In other words, the patient initiates the inspiration and the machine assists in completing the process. These ventilators are only assisting control ventilators.

Should you use ventilators for COVID-19 patients?

Mechanical ventilation is used to keep the patient alive till the lungs recover and weaned off when the patient is fit enough to control the breathing.

Research has also shown that patients with breathing problems when put on a ventilator, the incidence of death seems to be high than those given oxygen through a nasal tubing.

It is also observed that those who survive after a ventilator life saving device when used, on recovery they suffer ongoing breathing problems caused by either the machine or the damage done by the virus.

COVID virus does not enter the body through your skin. The virus when inhaled settles on the mucus lining cells of the nose, pharynx, bronchial and alveolar cell lining.

The entry of the virus is through its protein spikes, at the site of the receptors in the lining cells called ACE-2.

After the virus enters the mucus lining cells the RNA starts replicating into myriads of tiny viruses which spreads into the neighboring and distant tissues.

The virus causes a severe inflammation of the lining cells and positive pressure ventilators seem to exacerbate the inflammation and cause more trauma, facilitating the virus to spread further.

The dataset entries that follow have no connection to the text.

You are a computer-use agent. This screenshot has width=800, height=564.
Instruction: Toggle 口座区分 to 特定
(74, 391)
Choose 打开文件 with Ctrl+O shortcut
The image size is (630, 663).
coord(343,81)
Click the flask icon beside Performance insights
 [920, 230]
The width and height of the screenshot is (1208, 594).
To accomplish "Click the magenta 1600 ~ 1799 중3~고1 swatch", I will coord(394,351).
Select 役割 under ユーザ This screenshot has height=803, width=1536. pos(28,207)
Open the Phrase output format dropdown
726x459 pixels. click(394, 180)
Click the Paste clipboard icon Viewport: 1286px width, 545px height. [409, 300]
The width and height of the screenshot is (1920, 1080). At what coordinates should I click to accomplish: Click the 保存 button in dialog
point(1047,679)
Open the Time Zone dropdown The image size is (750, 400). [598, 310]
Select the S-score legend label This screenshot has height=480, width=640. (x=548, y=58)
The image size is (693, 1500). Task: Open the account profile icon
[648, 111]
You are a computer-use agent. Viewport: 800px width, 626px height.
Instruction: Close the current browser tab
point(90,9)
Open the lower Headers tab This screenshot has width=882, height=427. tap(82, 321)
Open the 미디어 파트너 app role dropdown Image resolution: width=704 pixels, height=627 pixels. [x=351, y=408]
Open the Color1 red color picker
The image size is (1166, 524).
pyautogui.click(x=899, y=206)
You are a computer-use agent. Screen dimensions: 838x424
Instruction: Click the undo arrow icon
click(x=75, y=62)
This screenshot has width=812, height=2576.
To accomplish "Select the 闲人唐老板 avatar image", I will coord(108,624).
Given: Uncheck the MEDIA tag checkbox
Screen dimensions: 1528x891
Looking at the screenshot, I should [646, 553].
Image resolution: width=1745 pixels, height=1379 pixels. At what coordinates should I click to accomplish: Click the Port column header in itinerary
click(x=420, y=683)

Recognizing this feature, some intensive care units have started to delay putting a COVID-19 patient on a ventilator to the last possible life and death situation.

This situation was observed by the interventional pulmonologist Dr. Udit. Chaddha at the Mount Sinai Hospital in New York City.

Experts estimate that between 40% and 50% of patients die after going on ventilation, regardless of the underlying situation.

It is also observed from New York records that as many as 80% of people infected with the virus die after being placed on ventilation.

According to some doctors like DR. Hassan Khouli, chair of critical care medicine at Cleveland Clinic said, “that they are dying on the ventilator and not necessarily dying because of being on a ventilator”.

It is also observed that these mechanical ventilators do cause a wide range of side effects, inflammation described earlier, and complications due to lung damage from COVIS-19, making recovery a long arduous process.

Now, the news has spread in New York that those who are put on ventilators never come back from that.

It is also observed that patients going into a ventilator for many days experience a weakening of their diaphragm and all the other muscles involved with drawing breath.

Dr. Chaddha said, “When all these muscles become weaker, it becomes more difficult for you to breathe on your own when you’re ready to be liberated from the ventilator,”

These patients on being on ventilators for many days also are at risk of ventilator-associated ‘acute lung injury’, a condition caused by overinflating the lungs during mechanical ventilation.

UK’s PM Johnson was not put on a ventilator, though quite a life and death situation, and he was stabilized in the intensive care purely by giving oxygen inhalations

 His progress was monitored by giving standard oxygen treatment and breathing without any assistance. He has not required any mechanical ventilation or non-invasive respiratory support,” Raab the foreign minister, told a daily news conference.

The demand for getting ventilators from China has lessoned due to the current findings and thoughts.